On Saturday 11 November from 2 to 5pm the Working Class Movement Library (WCML) will be remembering its founders, Ruth and Eddie Frow, at an already sold-out event to celebrate thirty years since the library moved to its current home in Jubilee House on The Crescent, Salford

The Library was founded by Ruth and Eddie Frow – active members of the Communist Party of Great Britain – in their home in Old Trafford in the 1950s. Eddie was an engineering worker, Ruth was a teacher.

In November 1987 the WCML moved to its current location at the invitation of Salford Council.  The Library is now recognised at one of the most important collections on working class history in the country, comprising tens of thousands of rare books, pamphlets, prints, banners, photographs and many other items.  Eddie Frow died in 1997, Ruth Frow died in 2008.
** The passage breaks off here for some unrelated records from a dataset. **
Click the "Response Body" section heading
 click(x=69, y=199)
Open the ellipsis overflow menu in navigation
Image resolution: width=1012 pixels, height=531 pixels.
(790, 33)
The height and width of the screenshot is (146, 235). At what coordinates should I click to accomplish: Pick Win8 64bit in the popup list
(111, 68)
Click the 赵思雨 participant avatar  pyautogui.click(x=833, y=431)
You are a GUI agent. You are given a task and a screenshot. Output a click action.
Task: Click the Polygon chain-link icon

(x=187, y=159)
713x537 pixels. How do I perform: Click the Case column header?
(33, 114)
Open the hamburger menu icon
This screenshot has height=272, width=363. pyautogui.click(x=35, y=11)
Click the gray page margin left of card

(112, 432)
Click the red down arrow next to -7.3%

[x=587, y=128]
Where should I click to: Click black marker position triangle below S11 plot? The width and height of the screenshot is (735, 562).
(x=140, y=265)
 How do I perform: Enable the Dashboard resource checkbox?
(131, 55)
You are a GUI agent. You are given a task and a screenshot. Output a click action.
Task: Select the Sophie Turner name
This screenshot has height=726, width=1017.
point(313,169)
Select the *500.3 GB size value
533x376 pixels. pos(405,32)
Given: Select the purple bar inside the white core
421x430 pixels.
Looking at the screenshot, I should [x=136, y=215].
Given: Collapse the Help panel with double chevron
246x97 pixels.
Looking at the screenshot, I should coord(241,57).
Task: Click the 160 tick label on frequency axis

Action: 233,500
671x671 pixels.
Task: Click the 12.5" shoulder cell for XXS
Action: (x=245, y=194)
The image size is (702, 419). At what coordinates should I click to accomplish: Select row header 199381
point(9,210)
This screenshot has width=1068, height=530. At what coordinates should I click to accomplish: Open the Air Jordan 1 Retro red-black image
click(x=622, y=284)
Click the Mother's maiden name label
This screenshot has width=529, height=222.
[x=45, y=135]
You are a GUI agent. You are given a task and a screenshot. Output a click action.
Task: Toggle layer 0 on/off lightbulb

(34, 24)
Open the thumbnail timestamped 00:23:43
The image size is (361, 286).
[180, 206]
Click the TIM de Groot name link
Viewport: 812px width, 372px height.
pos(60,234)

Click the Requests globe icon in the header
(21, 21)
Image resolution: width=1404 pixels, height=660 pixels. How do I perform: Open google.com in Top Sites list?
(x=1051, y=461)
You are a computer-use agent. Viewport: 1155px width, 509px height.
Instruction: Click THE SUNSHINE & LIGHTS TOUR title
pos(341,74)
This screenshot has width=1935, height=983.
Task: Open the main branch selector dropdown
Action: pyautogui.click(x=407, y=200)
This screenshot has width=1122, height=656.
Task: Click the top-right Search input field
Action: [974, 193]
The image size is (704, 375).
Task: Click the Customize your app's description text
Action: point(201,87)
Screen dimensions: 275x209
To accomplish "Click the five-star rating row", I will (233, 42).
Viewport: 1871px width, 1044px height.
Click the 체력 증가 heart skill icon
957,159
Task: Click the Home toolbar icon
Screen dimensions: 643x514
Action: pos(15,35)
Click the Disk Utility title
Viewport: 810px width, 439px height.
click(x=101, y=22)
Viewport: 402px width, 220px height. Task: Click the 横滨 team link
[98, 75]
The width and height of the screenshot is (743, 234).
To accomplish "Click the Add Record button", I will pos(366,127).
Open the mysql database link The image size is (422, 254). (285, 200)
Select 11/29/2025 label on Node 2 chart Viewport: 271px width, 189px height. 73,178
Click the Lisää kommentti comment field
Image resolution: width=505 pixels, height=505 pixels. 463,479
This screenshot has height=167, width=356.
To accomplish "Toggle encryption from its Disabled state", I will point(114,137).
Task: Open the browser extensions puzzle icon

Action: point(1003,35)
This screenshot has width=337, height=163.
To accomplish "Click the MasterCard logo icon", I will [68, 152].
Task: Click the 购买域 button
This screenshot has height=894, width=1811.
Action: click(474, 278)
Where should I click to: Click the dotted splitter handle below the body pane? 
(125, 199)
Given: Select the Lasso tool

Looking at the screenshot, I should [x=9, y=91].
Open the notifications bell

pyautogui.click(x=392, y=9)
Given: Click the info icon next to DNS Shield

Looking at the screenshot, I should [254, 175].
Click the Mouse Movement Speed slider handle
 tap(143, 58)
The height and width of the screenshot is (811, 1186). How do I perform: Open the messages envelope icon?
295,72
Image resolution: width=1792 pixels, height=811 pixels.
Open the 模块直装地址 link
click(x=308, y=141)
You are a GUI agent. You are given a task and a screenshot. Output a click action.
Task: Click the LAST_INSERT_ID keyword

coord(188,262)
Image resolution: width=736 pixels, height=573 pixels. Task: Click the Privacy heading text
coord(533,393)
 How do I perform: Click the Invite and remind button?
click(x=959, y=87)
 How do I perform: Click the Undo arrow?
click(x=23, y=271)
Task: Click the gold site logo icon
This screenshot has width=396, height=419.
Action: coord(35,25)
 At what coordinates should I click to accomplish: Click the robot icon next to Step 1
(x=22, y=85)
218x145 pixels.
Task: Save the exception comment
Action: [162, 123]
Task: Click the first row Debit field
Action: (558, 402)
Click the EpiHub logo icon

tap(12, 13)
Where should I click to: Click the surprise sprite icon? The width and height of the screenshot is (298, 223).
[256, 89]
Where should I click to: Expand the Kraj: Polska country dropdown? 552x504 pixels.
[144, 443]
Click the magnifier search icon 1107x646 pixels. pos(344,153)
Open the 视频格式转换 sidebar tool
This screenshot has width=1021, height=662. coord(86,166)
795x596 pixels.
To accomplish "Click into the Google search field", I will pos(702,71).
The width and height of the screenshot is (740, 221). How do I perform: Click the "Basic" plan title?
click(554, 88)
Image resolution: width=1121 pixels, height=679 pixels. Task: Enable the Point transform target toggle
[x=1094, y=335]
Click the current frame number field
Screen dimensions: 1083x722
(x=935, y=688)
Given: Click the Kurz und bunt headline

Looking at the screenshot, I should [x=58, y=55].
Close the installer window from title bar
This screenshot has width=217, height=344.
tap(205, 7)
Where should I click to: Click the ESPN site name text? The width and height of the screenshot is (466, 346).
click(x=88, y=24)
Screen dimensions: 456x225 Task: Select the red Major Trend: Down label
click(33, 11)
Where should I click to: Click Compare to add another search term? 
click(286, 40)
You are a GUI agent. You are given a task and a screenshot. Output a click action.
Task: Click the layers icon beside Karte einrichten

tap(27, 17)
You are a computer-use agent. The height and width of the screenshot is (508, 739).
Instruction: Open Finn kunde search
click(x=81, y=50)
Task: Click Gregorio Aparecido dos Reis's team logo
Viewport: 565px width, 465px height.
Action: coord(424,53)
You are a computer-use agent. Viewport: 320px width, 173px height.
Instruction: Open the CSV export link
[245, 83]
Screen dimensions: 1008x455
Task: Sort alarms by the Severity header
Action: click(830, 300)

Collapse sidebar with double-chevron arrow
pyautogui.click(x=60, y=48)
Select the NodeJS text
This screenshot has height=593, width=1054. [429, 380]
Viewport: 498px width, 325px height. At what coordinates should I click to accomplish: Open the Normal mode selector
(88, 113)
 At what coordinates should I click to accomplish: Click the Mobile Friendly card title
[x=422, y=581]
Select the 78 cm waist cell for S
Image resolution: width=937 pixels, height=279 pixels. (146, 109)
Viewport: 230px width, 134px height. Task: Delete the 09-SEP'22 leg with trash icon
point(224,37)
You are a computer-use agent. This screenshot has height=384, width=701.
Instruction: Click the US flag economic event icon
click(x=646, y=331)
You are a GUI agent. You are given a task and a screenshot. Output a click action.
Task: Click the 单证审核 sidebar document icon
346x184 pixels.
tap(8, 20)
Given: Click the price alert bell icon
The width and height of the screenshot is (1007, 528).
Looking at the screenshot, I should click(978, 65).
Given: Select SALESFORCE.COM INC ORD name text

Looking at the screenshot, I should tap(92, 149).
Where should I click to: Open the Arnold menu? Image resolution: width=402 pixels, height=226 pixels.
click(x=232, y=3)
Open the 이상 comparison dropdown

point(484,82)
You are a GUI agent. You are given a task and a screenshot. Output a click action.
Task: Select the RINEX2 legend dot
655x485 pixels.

The event is entitled “The Point is To Change It”….Remembering Ruth and Eddie Frow.  The title is a reference to something Karl Marx  wrote in 1845: “The philosophers have only interpreted the world, in various ways; the point is to change it” – Theses on Feuerbach.

The afternoon will include contributions on Eddie’s role as an activist in the National Unemployed Workers’ Movement in the 1930s; Ruth’s role as teacher and activist in the peace movement of the 1950s; the activities of the Young Communist League; as well as poems and songs. There will also be an opportunity for audience members to contribute their own memories.

Michael Herbert, a trustee of the WCML, said: “We thought it important to remember that our founders, Ruth and Eddie, were both political activists and historians. They saw socialist politics and working class history as indivisible and believed that you could only create a better future by remembering and analysing the past.”